Posted by Hypnotic Dirge Records on Tuesday, May 7, 2024 Under: English
From: Nine Circles
Published: April 17, 2024

Black metal often finds itself more suited for experimentation and pushing boundaries than other genres of extreme metal; just look at how much it has grown and transmuted in the 40 years since its arguable inception with Bathory’s debut. These countless iterations of the genre are all fine and good, but I’m always a sucker for bands that manage to recapture some of the magic of the second wave with enough modern flair to keep it fresh and interesting. After a series of demos and EPs dating back to 2021 Hekseblad have emerged with their debut full-length Kaer Morhen; this melodic black metal powerhouse is well-written, varied, and deliciously heavy — hopefully it marks just the beginning for this promising duo.

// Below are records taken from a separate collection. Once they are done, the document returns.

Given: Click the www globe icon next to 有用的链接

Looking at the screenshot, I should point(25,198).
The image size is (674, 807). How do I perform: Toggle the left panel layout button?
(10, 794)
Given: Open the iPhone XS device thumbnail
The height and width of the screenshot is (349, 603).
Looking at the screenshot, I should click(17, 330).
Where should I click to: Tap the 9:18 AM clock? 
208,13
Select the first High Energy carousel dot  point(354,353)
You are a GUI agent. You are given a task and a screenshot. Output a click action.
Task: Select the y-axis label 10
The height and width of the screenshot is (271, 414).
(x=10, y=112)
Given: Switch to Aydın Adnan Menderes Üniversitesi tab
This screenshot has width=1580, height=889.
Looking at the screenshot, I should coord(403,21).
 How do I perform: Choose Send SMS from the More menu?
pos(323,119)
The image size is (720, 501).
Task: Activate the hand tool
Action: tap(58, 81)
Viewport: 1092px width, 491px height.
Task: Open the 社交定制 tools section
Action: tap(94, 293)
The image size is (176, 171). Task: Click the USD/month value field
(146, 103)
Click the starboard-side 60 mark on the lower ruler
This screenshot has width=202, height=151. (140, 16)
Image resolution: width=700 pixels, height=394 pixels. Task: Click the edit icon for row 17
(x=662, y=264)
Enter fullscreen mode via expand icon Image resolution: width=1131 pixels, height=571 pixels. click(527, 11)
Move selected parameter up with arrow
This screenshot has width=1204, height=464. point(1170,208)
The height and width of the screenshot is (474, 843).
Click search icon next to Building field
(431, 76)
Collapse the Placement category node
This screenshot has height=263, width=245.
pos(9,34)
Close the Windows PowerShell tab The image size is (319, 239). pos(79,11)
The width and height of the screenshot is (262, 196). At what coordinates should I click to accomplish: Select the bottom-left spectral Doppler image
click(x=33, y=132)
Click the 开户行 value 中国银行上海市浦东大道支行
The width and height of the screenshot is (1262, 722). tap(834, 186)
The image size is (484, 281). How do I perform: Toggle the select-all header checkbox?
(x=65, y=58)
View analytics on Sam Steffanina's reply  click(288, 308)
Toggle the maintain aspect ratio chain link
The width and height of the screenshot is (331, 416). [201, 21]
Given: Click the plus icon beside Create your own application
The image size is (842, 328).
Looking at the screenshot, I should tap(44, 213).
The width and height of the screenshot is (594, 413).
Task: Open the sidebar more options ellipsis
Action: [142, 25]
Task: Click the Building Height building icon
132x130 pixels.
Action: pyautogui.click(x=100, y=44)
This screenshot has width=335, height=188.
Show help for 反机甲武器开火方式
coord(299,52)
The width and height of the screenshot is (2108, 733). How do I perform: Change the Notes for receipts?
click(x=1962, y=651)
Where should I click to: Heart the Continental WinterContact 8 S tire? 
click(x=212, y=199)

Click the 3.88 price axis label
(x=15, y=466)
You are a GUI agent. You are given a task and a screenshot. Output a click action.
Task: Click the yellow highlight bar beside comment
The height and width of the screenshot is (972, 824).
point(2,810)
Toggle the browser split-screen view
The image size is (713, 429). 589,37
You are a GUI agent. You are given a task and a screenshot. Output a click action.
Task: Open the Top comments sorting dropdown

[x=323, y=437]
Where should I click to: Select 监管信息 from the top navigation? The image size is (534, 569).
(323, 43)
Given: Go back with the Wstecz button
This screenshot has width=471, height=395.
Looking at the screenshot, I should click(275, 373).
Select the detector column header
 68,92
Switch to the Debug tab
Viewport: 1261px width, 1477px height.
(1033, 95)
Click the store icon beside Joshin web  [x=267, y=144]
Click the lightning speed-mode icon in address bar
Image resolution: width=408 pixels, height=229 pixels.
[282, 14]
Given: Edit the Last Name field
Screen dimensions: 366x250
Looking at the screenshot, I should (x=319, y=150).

If the album art wasn’t making it obvious enough, Kaer Morhen is black metal heavily influenced by the likes of Emperor, Dissection, and other purveyors of the legendary Blue/Purple Album Cover™. The most striking aspect of the album upon first listen was the in-house production courtesy of multi-instrumentalist Frosk; fairly lo-fi, but in a dense manner that’s perhaps the best replication of the Nightside Eclipse sound that I’ve ever heard… no trebly buzzsaw guitars overpowering every other aspect of the sound here! This production serves to give an archaic aura that perfectly suits the subject matter, that of Andrezj Sapkowski’s “The Witcher” series. Regrettably I have little-to-no knowledge of that world aside from some cultural osmosis (all three games have sat collecting dust in my Steam library for untold years at this point), but fans will no doubt have a deeper understanding of the lyrics and song titles. What I can say is that the album is steeped in fantasy/medieval atmosphere, with plenty of acoustic guitar interludes, an apt string and piano waltz in “A Grain of Truth (Nivellen’s Waltz),” and a harpsichord intro in “The White Flame.”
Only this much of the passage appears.